Instruction. Copy the rows below verbatim, from the line with "Task: Launch Chromium from the dock" to the line with "This screenshot has height=933, width=1288.", including both of those lines.

[Dataset excerpt]
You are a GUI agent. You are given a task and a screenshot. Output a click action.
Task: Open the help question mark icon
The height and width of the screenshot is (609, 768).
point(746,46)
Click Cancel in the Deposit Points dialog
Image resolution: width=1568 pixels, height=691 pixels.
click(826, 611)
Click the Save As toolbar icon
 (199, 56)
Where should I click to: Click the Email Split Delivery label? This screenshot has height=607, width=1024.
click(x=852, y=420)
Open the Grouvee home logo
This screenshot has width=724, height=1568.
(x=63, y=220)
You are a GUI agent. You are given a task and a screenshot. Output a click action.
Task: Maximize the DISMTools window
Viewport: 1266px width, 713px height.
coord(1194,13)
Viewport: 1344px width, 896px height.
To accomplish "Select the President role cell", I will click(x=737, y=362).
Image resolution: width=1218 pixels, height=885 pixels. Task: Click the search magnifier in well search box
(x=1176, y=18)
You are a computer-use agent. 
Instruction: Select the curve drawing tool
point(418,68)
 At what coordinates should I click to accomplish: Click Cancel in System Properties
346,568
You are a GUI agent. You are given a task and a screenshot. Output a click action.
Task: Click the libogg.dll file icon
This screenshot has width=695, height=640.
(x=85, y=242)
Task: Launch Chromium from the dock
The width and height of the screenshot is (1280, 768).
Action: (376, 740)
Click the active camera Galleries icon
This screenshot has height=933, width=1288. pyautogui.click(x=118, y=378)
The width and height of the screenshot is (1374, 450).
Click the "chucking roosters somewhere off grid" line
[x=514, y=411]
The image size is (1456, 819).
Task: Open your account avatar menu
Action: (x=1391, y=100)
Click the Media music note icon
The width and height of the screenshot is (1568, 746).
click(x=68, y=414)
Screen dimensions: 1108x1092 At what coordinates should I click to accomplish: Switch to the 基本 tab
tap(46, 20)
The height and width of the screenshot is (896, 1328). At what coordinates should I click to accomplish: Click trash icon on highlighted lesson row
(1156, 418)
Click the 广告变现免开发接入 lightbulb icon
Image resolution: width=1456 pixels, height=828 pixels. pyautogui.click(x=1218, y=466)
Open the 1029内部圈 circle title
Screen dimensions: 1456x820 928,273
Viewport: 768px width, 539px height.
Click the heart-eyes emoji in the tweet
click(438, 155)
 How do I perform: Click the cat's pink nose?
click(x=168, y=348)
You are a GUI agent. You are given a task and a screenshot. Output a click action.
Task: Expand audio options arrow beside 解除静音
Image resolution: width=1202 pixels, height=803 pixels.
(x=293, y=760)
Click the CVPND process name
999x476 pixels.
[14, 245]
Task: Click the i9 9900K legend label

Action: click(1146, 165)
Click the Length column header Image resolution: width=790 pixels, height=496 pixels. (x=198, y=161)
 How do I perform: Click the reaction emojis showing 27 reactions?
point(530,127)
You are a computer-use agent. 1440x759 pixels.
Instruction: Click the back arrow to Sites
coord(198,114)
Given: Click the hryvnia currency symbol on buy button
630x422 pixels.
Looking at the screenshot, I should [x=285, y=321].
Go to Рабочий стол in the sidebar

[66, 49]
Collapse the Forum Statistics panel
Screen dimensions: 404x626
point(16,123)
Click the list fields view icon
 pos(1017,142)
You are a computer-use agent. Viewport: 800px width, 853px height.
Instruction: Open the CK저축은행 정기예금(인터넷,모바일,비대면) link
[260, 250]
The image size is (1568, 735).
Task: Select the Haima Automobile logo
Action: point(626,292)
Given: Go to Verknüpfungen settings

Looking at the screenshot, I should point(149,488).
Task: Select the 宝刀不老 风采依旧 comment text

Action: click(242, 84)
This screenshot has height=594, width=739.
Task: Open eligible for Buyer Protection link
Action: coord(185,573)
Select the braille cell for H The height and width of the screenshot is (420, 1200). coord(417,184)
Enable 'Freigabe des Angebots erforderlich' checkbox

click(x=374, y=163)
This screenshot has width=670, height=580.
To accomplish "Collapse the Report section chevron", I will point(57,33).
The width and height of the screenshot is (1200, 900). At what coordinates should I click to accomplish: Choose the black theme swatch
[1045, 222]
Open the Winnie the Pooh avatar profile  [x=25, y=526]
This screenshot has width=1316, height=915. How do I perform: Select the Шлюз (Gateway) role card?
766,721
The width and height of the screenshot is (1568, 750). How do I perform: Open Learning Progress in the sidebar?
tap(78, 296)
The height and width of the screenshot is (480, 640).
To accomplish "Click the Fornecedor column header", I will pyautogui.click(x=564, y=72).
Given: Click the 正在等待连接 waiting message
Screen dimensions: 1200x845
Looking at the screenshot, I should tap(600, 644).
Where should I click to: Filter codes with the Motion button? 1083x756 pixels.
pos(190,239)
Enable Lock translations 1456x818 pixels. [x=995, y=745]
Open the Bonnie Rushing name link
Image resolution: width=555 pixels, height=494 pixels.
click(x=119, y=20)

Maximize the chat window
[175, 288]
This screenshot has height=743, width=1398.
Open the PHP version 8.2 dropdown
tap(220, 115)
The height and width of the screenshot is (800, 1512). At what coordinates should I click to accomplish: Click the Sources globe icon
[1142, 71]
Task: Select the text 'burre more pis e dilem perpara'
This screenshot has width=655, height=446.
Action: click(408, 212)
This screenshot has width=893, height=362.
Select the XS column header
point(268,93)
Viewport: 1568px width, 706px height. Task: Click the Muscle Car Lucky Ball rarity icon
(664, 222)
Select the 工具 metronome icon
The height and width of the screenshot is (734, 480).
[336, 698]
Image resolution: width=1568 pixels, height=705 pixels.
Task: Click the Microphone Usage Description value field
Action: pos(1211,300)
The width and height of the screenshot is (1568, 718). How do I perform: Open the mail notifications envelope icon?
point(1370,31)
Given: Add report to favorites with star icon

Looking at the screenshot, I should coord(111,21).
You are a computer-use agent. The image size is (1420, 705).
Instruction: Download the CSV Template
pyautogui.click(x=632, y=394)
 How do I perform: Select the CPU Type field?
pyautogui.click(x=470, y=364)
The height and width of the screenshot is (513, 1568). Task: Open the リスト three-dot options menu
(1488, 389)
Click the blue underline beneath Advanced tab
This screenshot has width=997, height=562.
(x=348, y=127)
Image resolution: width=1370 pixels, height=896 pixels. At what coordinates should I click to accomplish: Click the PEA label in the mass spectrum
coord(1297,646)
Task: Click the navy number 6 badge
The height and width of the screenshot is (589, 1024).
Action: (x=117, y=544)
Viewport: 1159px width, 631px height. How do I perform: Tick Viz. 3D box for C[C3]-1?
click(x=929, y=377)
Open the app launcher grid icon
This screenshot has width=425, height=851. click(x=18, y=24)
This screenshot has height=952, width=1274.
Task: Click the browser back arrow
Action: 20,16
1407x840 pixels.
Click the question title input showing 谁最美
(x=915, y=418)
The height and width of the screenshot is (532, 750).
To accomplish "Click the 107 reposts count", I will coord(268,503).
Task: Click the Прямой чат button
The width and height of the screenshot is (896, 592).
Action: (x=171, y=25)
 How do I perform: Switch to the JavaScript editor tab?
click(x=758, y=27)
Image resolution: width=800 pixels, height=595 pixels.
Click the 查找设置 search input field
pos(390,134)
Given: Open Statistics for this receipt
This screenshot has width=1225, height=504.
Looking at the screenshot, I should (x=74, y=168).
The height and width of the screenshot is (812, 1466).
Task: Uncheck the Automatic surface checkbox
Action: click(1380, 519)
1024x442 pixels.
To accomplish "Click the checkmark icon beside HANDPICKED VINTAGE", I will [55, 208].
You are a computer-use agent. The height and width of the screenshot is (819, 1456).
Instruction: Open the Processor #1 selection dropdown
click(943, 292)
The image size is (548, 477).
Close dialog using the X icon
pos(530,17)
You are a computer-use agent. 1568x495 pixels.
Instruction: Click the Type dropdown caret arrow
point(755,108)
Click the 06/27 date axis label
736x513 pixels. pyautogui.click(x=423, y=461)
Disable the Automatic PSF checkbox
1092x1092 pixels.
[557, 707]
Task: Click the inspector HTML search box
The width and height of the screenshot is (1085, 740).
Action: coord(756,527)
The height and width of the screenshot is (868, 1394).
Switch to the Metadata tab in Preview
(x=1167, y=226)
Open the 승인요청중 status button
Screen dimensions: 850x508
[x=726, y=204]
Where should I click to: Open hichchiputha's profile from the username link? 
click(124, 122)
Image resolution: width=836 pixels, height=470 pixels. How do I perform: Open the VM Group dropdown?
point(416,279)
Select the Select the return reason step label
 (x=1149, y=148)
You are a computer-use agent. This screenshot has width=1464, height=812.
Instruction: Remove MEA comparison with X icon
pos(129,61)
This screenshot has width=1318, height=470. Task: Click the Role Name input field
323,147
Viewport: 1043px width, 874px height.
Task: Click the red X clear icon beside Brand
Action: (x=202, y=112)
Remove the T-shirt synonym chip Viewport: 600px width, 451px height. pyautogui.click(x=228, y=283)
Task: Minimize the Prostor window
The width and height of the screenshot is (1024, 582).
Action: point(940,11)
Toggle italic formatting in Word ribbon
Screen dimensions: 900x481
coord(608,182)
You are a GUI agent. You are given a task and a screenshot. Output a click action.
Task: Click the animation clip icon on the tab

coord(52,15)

Worked solution.
Task: Launch Chromium from the dock
The width and height of the screenshot is (1280, 768).
Action: (376, 740)
Click the active camera Galleries icon
This screenshot has height=933, width=1288. pyautogui.click(x=118, y=378)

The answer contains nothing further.